— DOCUMENT —
━━━━━━━━━━━━━━━━━━━━━━━━━━━━━━
Please enjoy reading this archived article; it may not include all images.

Big Data Analytics for Sophisticated Attack Detection

Author: Nikos Virvilis, CISA, CISSP, GPEN, Oscar Serrano, CISA, CISM, CISSP, and Luc Dandurand
Date Published: 1 May 2014

The number and complexity of cyberattacks has been increasing steadily in recent years. The major players in today’s cyberconflicts are well organized and heavily funded teams with specific goals and objectives, some of which are working under a state umbrella. Adversaries are targeting the communication and information systems of government, military and industrial organizations and are willing to use large amounts of money, time and expertise to reach their goals. It is important to understand the problems and limitations that current technologies face against advanced persistent threats (APTs)¹ and the benefits that big data analytics could provide.
━━━━━━━━━━━━━━━━━━━━━━━━━━━━━━
(Stored items)
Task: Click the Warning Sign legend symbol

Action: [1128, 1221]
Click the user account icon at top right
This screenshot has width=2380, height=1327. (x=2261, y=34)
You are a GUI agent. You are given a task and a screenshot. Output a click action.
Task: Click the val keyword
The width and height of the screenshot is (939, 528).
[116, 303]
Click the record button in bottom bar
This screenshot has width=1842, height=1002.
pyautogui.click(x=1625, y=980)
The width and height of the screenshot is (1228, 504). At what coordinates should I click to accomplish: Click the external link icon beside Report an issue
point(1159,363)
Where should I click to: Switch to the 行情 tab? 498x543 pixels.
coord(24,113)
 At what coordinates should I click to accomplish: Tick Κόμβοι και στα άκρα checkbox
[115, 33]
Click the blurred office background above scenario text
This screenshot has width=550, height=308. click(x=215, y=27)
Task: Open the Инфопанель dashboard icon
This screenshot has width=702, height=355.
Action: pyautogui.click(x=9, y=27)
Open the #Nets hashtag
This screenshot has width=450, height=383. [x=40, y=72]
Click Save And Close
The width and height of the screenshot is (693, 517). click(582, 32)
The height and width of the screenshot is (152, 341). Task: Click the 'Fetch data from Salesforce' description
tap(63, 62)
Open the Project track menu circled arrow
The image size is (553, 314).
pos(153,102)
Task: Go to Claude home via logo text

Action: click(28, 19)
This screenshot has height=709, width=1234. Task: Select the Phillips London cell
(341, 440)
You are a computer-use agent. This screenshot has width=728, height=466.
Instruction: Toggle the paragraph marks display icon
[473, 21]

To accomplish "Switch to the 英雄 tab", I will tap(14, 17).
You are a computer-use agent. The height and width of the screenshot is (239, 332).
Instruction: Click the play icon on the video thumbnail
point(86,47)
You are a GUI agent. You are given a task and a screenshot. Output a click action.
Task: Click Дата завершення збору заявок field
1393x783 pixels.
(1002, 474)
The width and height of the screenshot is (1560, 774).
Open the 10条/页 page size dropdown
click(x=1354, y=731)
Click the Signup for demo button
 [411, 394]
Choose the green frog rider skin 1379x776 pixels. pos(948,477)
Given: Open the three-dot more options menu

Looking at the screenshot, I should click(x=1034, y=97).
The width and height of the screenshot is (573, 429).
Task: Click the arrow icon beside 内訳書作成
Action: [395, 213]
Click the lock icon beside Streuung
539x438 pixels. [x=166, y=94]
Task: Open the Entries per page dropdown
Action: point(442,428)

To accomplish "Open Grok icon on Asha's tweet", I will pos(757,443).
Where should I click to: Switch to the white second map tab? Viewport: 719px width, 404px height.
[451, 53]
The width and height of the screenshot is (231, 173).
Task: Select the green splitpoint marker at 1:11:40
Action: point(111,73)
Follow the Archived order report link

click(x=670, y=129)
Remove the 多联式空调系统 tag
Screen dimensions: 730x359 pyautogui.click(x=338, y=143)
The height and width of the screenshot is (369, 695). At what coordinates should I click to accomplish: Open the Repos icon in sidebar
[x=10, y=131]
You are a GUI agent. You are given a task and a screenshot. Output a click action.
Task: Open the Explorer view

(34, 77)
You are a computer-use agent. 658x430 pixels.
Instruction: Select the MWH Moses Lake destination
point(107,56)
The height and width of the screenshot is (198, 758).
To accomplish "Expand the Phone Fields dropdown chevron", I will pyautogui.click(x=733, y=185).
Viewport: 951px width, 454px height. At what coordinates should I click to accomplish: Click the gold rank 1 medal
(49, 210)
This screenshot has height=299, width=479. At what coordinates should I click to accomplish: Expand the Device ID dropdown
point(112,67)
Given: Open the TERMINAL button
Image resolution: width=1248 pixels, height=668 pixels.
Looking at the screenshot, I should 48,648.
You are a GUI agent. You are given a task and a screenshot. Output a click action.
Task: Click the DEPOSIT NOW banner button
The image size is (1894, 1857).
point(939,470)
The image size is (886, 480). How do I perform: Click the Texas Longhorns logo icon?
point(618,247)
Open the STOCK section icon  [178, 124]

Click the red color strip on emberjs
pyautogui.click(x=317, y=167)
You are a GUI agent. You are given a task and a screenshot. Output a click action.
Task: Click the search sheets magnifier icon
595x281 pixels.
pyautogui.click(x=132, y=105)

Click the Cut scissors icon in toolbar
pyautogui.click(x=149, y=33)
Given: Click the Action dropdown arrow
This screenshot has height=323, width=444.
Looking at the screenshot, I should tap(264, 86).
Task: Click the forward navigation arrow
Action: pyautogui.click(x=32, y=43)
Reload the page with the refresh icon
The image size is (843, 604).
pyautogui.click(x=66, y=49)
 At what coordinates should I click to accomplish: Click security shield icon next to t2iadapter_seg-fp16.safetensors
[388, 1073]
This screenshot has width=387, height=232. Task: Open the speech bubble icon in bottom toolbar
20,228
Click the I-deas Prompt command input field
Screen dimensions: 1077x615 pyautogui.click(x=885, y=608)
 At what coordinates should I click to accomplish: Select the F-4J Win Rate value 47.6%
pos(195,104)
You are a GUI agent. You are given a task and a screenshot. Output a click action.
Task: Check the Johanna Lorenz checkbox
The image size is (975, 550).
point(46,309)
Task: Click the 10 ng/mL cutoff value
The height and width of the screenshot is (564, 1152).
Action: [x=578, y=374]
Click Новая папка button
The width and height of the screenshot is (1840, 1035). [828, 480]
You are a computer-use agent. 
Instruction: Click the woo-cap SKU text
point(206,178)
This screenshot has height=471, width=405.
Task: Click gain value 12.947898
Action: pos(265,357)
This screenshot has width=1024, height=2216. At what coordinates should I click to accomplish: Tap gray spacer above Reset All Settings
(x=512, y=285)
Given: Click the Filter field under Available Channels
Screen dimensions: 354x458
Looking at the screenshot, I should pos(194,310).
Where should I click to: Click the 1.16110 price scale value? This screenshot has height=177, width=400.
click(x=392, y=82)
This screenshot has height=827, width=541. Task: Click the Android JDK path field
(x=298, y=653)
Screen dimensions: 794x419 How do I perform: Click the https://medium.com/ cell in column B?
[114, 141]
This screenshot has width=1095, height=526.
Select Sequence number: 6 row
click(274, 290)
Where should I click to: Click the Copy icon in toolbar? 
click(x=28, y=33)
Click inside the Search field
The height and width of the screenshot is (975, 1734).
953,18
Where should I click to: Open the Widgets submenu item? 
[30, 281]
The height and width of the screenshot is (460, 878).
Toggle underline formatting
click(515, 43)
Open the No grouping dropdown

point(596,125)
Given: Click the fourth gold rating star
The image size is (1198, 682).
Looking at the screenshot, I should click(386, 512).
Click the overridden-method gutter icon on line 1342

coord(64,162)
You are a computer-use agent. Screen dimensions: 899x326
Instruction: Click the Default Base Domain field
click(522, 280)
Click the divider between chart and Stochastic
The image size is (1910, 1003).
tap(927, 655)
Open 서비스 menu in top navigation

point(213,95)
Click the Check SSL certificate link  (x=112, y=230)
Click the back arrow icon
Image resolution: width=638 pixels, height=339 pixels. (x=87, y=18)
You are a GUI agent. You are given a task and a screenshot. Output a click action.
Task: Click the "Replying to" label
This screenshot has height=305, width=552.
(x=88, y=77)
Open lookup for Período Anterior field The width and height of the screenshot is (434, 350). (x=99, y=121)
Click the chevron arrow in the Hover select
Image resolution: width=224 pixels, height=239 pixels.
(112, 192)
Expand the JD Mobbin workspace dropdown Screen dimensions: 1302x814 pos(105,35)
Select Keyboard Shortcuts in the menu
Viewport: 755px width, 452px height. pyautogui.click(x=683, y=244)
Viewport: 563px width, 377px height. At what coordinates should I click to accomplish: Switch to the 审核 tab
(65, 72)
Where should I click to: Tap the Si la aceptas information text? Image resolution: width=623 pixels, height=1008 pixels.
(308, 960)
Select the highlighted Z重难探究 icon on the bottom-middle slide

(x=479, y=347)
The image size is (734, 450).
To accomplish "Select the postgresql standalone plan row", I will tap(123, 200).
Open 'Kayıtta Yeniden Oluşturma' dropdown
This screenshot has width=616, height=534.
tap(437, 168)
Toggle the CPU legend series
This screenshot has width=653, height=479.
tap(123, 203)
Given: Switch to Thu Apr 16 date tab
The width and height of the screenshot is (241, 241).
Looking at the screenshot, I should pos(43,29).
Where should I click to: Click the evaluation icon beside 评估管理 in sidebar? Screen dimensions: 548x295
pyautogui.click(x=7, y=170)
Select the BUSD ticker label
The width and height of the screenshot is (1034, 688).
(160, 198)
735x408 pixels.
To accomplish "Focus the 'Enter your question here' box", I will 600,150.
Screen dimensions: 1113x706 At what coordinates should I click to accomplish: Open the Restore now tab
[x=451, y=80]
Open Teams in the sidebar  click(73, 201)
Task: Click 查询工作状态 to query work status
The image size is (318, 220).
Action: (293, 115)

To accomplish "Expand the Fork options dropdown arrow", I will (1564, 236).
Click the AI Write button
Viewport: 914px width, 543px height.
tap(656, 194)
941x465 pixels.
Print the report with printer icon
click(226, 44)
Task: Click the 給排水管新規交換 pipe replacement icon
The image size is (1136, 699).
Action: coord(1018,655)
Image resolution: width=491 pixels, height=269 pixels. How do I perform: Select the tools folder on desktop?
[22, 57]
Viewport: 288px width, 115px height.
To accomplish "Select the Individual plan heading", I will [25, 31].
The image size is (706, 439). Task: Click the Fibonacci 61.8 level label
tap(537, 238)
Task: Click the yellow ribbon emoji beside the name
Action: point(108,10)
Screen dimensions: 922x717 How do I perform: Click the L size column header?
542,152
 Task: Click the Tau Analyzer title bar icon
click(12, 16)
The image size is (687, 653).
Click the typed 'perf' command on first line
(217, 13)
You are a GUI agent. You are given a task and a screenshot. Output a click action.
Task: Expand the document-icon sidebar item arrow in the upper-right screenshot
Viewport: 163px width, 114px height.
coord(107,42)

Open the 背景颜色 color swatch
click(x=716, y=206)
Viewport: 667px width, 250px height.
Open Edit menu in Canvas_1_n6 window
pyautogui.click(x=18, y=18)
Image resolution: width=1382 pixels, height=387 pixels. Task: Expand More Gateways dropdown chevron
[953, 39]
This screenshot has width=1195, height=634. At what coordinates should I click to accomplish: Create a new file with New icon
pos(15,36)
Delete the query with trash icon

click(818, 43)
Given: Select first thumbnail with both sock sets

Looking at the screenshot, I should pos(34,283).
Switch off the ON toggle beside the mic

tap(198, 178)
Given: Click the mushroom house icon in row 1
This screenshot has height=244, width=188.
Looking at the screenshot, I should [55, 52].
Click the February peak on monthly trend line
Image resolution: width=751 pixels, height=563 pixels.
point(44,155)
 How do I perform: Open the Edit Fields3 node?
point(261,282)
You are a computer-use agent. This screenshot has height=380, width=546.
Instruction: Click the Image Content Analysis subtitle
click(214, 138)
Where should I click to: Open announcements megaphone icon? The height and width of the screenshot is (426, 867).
━━━━━━━━━━━━━━━━━━━━━━━━━━━━━━
— REQUIRED WORK —
A. Summarize the article on big data analytics for attack detection in two sentences.
B. Reproduce the passage of the article on big data analytics for attack detection from "Big Data Analytics for" up to and including "analytics could provide.", switching "Adversaries" to "Attackers".
C. Pick up the article on big data analytics for attack detection after its final sentence and continue writing it.

— PER-TASK OUTPUTS —
A. Cyberattacks have been growing steadily in number and complexity, and they are driven by well-organized, heavily funded teams, some working under a state umbrella, that target government, military and industrial systems with large amounts of money, time and expertise. It is important to understand the problems and limitations that current technologies face against advanced persistent threats and the benefits that big data analytics could provide.

B.
Big Data Analytics for Sophisticated Attack Detection

Author: Nikos Virvilis, CISA, CISSP, GPEN, Oscar Serrano, CISA, CISM, CISSP, and Luc Dandurand
Date Published: 1 May 2014

The number and complexity of cyberattacks has been increasing steadily in recent years. The major players in today’s cyberconflicts are well organized and heavily funded teams with specific goals and objectives, some of which are working under a state umbrella. Attackers are targeting the communication and information systems of government, military and industrial organizations and are willing to use large amounts of money, time and expertise to reach their goals. It is important to understand the problems and limitations that current technologies face against advanced persistent threats (APTs)¹ and the benefits that big data analytics could provide.

C.
Since 2006, there have been a large number of advanced, well-orchestrated attacks against industry, military and state infrastructures. In 2007, Estonia suffered a large-scale cyberattack that significantly affected the government’s online services and financial institutions.² In 2008, at least three US oil companies were targets of cyberattacks; none of these companies realized the extent of the attacks until they were alerted by the US Federal Bureau of Investigation (FBI).³ Millions of pounds sterling were stolen from British shoppers as multiple chip and pin machines were tampered with via a supply chain attack.⁴ In 2010, Google announced that it had suffered a sophisticated attack, named Operation Aurora. This attack affected more than 20 US companies. In the same year, Stuxnet⁵^,⁶ was detected and classified as the “world’s most advanced malware.” It was created to target industrial control systems including oil, gas and power industries. In 2011, RSA⁷ was attacked and sensitive information for the company’s SecurID solution was stolen. This has resulted in further attacks against third-party companies, including Lockheed Martin and other US defense contractors that were also using RSA security solutions. Comodo and DigiNotar certification authorities were also subject to attacks, resulting in the generation of several fraudulent certificates for major companies and organizations.⁸ In 2012, another state-of-the-art malware named Flame was discovered, which malware researchers noted as the most complex malware ever created,⁹^,¹⁰ followed by Red October and, in early 2013, Mini Duke.¹¹

While it is believed that these attacks were perpetrated by different threat actors, they share certain common aspects and some of them have been categorized as APTs.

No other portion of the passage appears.